__Task description__
Scan the entries that follow for the word "computer", then report every line in which it appears.

__Task material__

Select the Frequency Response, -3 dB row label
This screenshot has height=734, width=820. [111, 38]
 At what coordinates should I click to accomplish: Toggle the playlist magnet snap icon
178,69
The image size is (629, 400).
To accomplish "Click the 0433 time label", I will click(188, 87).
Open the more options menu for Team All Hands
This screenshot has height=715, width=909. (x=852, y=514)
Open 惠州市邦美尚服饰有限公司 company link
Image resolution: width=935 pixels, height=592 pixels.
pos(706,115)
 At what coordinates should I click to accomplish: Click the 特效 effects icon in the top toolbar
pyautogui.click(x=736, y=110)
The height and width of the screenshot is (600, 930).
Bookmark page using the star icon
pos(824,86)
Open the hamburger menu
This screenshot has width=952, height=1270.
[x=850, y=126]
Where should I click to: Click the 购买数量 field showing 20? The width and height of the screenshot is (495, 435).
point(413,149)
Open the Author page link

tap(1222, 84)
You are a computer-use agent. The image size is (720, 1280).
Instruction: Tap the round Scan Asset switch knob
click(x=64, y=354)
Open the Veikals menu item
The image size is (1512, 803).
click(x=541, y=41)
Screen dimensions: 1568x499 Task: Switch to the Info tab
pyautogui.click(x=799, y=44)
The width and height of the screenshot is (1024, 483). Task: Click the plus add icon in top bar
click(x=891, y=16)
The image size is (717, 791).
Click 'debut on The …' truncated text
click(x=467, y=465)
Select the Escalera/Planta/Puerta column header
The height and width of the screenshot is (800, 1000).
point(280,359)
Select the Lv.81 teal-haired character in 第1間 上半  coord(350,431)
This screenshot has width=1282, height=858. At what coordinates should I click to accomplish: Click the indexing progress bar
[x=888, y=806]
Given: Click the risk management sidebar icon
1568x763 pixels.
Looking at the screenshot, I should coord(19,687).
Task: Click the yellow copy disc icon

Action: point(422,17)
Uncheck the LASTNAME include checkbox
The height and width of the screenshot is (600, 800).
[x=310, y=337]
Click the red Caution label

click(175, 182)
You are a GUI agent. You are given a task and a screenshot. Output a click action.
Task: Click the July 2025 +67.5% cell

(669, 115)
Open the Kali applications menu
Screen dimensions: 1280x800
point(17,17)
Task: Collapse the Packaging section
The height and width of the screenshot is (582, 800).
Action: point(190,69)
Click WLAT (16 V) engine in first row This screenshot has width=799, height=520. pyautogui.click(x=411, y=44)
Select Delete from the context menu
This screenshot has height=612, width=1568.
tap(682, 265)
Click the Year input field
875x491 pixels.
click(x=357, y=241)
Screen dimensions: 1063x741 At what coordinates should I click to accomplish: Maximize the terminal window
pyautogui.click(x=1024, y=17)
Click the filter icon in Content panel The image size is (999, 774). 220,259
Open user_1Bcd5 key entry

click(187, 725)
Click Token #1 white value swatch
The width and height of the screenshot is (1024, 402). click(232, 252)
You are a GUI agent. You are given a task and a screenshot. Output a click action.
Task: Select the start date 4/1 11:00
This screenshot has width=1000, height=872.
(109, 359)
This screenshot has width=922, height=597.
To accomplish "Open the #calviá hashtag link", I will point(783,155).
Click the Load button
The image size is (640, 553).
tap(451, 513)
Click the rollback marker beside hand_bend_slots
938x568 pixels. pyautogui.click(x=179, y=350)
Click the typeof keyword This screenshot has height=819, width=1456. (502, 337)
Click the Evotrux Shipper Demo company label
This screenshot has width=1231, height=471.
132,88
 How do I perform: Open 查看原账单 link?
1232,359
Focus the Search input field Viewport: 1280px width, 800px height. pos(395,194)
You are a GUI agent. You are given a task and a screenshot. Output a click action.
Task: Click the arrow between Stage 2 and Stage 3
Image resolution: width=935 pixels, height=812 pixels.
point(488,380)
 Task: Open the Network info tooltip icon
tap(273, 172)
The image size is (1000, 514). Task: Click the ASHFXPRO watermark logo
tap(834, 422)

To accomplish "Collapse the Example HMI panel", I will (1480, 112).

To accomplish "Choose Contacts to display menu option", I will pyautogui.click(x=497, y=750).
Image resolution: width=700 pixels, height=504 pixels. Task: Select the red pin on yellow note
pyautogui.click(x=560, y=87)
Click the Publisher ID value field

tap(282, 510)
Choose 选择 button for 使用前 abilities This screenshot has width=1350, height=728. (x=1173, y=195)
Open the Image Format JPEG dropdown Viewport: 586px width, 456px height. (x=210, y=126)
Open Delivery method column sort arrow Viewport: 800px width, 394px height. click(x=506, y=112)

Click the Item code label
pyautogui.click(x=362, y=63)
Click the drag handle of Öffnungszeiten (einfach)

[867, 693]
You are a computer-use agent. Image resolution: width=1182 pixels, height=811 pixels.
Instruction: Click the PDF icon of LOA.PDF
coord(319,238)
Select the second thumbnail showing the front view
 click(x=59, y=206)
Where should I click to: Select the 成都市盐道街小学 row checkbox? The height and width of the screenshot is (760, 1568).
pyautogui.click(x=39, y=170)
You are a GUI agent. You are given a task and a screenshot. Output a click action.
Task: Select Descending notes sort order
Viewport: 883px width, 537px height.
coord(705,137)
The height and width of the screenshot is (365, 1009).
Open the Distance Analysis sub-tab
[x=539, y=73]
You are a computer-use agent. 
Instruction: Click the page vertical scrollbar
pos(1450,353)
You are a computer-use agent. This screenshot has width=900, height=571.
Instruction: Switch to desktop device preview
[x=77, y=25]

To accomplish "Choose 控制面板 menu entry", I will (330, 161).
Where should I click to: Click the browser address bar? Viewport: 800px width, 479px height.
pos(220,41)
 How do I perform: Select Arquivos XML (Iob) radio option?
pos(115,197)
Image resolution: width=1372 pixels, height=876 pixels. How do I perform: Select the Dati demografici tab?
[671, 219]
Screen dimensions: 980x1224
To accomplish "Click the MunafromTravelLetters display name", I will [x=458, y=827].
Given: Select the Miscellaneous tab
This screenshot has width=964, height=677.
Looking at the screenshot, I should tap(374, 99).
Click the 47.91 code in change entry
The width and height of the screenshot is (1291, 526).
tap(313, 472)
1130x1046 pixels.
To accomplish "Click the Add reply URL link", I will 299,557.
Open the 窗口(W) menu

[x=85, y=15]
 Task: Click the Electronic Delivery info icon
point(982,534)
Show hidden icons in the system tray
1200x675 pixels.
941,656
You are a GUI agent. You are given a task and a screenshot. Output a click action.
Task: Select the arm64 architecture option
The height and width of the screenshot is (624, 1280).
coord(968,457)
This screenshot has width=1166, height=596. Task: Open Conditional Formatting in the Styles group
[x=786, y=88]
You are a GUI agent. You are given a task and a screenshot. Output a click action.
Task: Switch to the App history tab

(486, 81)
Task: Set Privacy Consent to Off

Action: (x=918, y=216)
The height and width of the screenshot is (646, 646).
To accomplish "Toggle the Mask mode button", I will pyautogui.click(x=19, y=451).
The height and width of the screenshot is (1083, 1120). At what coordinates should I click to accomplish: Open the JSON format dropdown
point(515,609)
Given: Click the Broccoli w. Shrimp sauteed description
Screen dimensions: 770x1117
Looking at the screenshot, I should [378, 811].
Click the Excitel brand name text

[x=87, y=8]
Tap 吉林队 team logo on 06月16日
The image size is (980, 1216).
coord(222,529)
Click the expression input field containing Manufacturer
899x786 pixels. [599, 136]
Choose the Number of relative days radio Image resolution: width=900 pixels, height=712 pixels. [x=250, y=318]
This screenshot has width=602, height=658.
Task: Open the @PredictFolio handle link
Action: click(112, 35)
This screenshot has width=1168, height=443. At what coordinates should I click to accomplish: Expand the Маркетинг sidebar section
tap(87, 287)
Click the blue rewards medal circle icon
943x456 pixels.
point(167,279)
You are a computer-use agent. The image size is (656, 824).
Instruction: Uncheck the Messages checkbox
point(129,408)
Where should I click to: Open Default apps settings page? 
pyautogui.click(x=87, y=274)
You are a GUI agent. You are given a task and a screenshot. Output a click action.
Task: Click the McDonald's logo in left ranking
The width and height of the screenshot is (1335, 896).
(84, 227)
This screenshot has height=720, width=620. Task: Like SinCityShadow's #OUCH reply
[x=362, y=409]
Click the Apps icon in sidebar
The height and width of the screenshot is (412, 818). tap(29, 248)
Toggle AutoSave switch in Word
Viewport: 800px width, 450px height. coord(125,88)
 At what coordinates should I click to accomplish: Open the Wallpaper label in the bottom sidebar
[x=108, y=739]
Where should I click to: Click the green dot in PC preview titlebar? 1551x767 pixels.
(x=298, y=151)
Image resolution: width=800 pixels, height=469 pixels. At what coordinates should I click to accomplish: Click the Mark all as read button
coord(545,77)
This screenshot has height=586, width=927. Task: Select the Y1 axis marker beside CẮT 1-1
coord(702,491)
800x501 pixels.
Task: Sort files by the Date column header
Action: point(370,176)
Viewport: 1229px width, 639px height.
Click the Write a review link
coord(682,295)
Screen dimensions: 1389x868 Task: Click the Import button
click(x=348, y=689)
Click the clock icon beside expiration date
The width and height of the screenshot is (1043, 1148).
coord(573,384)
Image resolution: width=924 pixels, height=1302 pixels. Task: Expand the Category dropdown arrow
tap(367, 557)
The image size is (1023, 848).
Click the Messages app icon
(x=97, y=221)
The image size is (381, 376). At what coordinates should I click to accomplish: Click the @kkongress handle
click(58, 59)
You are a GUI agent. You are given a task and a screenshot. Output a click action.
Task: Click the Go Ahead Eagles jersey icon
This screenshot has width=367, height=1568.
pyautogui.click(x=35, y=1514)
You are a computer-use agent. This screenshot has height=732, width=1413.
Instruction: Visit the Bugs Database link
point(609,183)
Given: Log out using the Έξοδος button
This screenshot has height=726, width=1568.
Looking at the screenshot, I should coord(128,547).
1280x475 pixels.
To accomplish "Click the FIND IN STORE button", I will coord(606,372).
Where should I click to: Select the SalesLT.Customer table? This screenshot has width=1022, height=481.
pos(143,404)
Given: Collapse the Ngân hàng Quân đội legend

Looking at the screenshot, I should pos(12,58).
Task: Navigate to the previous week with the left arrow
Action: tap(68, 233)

__Response to the exercise__
You are a computer-use agent. The image size is (720, 1280).
You are a computer-use agent. Image resolution: width=1182 pixels, height=811 pixels.
You are a computer-use agent. 
You are a computer-use agent. This screenshot has width=900, height=571.
You are a computer-use agent. The image size is (656, 824).
You are a computer-use agent. This screenshot has height=732, width=1413.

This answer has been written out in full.